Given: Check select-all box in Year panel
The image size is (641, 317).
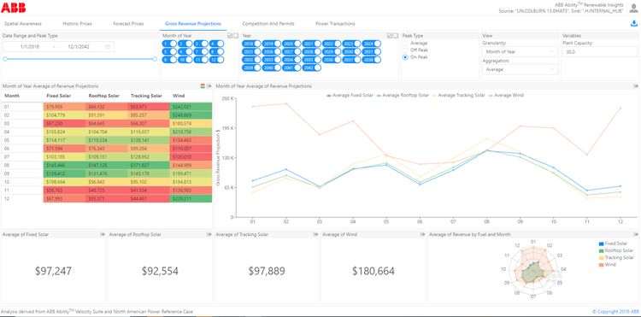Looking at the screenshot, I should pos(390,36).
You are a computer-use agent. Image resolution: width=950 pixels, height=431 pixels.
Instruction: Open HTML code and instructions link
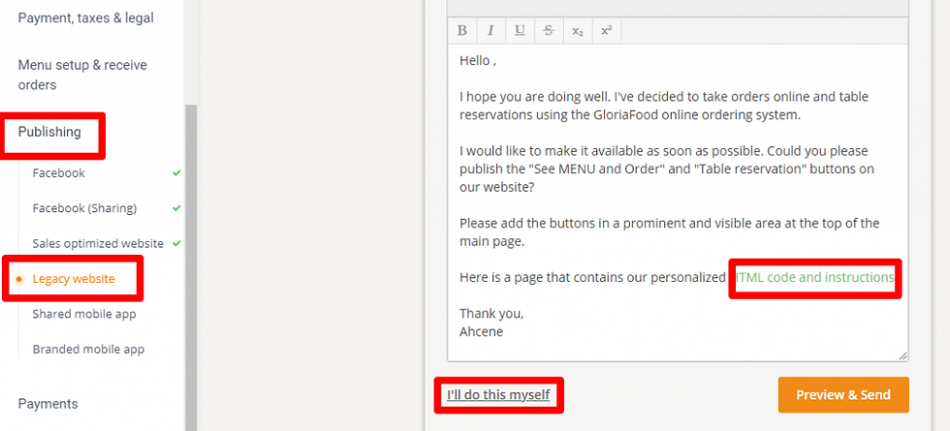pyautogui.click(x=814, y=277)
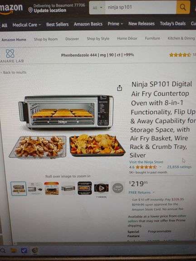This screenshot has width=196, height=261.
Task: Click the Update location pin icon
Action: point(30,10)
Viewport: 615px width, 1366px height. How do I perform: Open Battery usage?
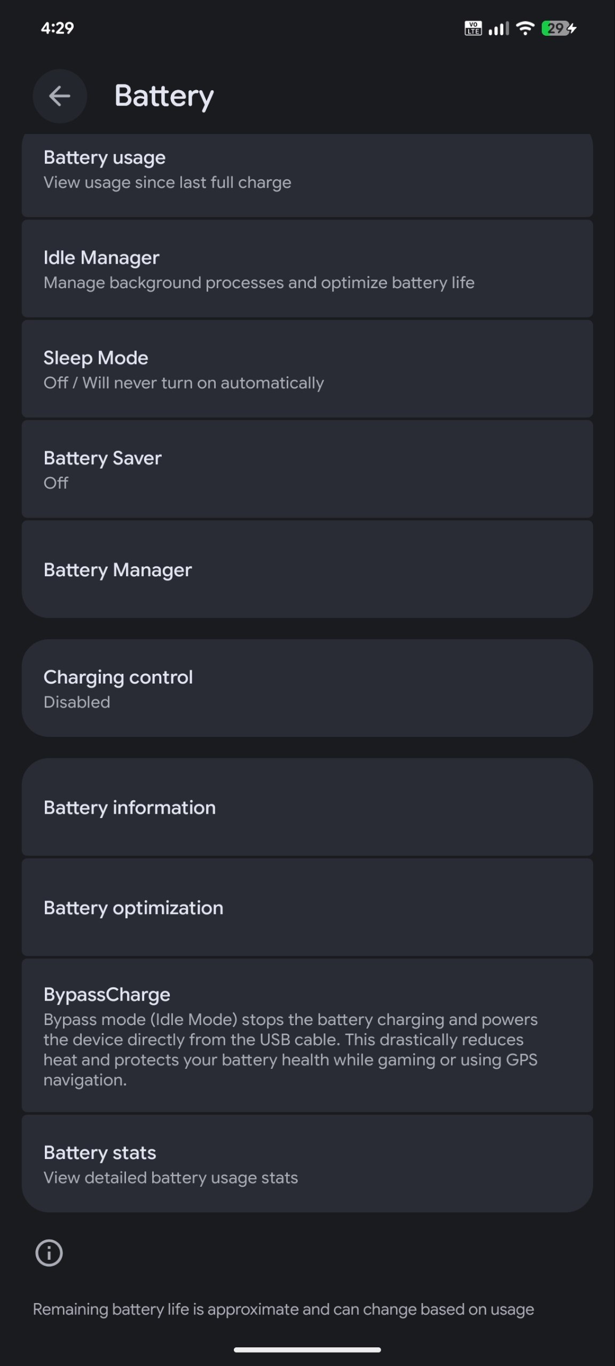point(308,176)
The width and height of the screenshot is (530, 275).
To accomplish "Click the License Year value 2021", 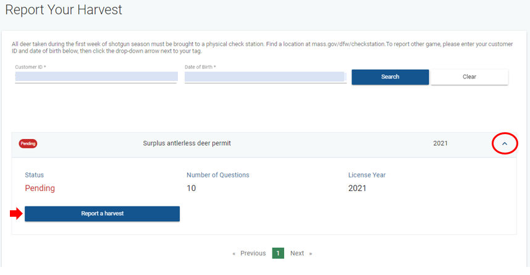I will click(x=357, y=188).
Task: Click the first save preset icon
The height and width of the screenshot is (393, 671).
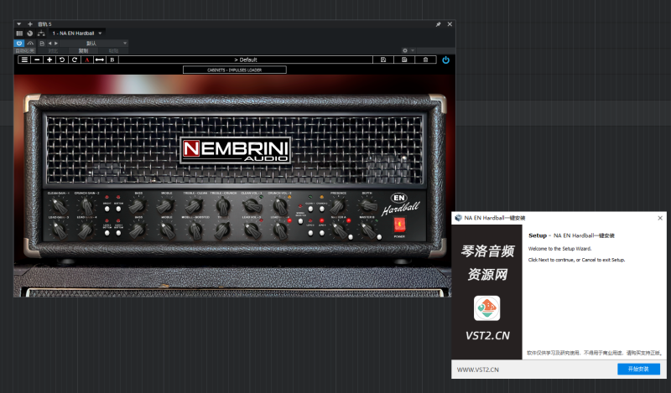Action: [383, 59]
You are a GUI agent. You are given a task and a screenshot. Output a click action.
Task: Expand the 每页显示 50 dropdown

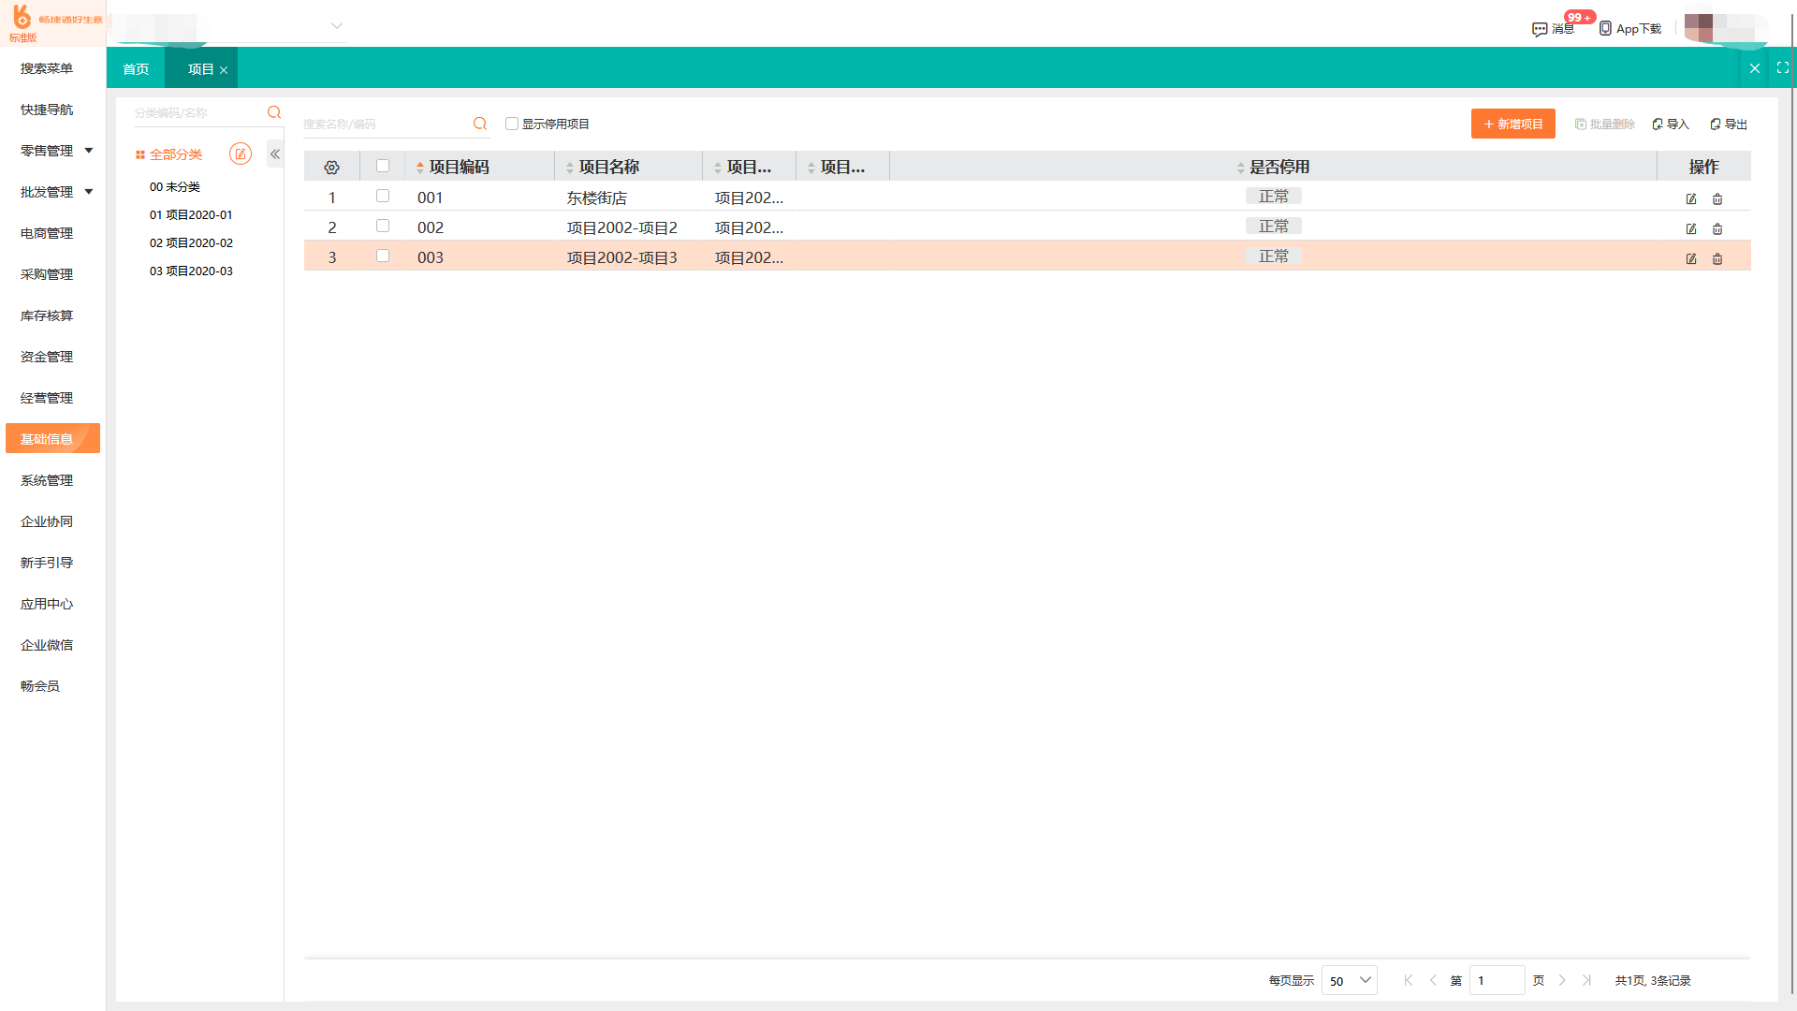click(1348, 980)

* * *

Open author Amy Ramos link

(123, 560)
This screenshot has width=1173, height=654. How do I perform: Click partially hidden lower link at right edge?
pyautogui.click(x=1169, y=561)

> _Problem description_: Count up the lines in the listing that hold the word "agent", and give that number only.

> _Task solution_: 2